Stryker (SYK -0.46%) has its roots in healthcare. The company sells various medical equipment, tools, supplies, and hospital services. It also has a segment that designs orthopedics for patients. Stryker has been at it for a long time. The company has paid and raised its dividend annually for 30 years running.

Those looking for massive dividends today might not like what Stryker offers -- the dividend yields just 1.1% at today's share price. However, Stryker has relentlessly increased the payout to investors. Over the past decade, the average dividend raise has been over 11%, so long-term investors are seeing those dividends stack up. Additionally, the payout ratio is 45%, leaving plenty of room for future raises without factoring in earnings growth, which analysts believe will come in around 9% annually.

SYK PE Ratio (Forward) Chart

SYK PE Ratio (Forward) data by YCharts

The stock's biggest drawback is the valuation it trades at. It's fallen some, but at more than 25 times earnings, shares trade at a hefty PEG ratio of about 3. Ideally, investors would get shares at a P/E ratio under 20, but it may take a broader market sell-off to make that a reality. Again, great companies rarely come cheap.

3. Cardinal Health

Pharmaceutical product and medical supplies distributor Cardinal Health (CAH -0.58%) is the logistical core of healthcare in the United States. There are thousands of hospitals, labs, and care offices in America. Suppliers can't efficiently deliver products to all these locations, so a distributor like Cardinal Health steps in. It buys and stocks large quantities of items from manufacturers and then provides products to these care locations as needed.

Cardinal Health is one of the largest companies in the world, with more than $200 billion in annual revenue. It can operate at a razor-thin profit margin to keep competition out, and the massive amounts of business it does mean that the small profits it makes add up to significant cash streams that flow down to shareholders. The company has paid and raised its dividend for 28 consecutive years, and the payout ratio is a tiny 22%. There is plenty of room for years of increases.

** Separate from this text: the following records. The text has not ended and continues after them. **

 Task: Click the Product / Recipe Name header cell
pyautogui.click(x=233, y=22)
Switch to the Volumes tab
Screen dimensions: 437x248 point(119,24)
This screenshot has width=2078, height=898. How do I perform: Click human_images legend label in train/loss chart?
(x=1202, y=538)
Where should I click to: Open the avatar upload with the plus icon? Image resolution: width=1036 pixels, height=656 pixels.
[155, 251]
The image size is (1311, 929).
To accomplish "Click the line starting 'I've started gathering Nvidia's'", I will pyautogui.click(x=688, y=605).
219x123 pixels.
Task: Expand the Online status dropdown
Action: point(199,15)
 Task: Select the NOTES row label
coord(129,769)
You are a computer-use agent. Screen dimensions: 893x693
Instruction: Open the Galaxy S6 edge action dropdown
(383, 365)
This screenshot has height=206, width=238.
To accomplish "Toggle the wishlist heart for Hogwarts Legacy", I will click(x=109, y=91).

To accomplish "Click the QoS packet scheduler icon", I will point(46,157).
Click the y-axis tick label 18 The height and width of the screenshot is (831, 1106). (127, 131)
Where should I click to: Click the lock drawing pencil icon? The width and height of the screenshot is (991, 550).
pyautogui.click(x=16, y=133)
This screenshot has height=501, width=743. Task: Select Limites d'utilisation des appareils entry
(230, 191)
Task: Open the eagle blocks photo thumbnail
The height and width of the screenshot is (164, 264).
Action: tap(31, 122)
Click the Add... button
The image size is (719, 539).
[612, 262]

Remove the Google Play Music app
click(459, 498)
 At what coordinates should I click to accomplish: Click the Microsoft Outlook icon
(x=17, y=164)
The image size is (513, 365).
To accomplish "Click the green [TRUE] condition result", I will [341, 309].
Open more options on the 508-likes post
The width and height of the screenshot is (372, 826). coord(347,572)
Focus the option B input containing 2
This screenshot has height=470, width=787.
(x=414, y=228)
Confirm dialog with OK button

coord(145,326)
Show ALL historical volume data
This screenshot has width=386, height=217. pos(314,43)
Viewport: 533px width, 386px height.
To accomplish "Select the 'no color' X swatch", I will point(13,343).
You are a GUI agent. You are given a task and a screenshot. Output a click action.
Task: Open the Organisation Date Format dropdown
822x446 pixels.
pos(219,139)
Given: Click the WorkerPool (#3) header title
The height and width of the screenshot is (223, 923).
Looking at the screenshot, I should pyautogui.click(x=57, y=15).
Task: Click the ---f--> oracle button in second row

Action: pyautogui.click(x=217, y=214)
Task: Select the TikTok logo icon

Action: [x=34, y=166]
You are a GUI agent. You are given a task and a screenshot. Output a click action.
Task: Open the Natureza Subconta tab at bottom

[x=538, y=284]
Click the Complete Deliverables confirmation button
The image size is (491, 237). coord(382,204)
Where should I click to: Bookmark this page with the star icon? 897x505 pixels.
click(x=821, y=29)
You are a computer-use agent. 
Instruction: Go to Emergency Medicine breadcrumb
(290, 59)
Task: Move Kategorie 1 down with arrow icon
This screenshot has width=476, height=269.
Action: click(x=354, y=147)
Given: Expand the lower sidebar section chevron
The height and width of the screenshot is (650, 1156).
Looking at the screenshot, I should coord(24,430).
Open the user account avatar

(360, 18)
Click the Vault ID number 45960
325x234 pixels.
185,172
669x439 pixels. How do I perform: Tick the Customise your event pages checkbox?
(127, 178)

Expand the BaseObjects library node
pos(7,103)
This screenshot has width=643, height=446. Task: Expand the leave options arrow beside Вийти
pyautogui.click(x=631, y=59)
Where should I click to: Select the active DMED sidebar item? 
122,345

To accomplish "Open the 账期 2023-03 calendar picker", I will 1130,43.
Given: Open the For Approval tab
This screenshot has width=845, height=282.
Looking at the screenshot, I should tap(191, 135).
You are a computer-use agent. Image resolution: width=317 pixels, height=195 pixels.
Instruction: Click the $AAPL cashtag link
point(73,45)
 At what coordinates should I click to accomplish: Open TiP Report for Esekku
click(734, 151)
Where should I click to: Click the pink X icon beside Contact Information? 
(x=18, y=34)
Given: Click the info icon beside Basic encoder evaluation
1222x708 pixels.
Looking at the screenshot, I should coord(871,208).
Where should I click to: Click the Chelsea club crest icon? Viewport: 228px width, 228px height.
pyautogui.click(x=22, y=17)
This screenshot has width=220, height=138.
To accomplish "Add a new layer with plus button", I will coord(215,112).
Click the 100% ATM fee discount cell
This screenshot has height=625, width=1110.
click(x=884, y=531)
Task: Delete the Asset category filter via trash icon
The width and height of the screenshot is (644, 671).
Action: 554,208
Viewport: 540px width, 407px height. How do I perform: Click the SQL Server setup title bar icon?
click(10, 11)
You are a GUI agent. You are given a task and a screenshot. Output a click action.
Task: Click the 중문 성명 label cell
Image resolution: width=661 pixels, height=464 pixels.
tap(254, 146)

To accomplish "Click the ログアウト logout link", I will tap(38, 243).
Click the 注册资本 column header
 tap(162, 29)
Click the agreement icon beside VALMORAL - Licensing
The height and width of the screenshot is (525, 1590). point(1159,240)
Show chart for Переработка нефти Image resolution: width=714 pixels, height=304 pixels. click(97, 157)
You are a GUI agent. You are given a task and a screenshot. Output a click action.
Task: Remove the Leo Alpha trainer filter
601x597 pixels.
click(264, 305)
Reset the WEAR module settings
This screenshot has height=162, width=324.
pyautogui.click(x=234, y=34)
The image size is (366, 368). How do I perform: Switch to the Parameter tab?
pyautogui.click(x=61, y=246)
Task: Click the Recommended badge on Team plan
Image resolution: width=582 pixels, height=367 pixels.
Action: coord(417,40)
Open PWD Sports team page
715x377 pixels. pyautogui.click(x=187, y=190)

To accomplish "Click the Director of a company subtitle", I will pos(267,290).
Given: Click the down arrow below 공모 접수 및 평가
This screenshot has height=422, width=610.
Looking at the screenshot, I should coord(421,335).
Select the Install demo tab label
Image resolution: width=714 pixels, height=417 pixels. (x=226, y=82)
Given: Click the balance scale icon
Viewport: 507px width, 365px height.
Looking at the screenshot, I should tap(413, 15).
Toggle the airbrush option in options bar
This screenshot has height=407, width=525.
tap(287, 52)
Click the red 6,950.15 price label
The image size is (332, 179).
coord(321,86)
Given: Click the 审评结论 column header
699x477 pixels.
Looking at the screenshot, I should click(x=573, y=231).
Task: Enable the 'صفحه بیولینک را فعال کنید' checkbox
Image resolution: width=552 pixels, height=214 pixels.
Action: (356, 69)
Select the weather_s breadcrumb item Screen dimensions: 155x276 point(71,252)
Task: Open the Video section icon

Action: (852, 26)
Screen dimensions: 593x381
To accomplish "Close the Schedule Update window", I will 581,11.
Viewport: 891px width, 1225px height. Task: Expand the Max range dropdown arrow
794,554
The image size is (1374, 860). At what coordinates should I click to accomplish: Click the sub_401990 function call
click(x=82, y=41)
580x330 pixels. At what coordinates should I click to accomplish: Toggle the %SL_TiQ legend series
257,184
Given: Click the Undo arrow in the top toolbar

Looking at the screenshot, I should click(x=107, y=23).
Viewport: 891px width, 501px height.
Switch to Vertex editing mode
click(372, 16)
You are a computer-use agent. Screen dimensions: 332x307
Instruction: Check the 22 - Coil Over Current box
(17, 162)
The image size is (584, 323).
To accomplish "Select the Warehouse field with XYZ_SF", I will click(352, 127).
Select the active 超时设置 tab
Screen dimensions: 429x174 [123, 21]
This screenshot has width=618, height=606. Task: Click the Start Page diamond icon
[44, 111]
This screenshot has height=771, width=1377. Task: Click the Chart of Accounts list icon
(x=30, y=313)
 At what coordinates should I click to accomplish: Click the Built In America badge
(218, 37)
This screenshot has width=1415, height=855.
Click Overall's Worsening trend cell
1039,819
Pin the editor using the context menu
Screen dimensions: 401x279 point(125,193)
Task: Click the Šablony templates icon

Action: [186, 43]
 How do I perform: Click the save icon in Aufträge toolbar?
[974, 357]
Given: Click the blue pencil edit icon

CAH PE Ratio (Forward) Chart

CAH PE Ratio (Forward) data by YCharts

Shares of Cardinal Health are an exception on this list. Today's P/E of 14 looks attractive, considering analysts believe earnings will grow more than 14% annually moving forward. The stock's dividend yield isn't huge, though, at 2.1%, so some investors may wait for a lower price (and, therefore, a higher dividend yield). However, shares could be a solid buy for dividends and share price appreciation.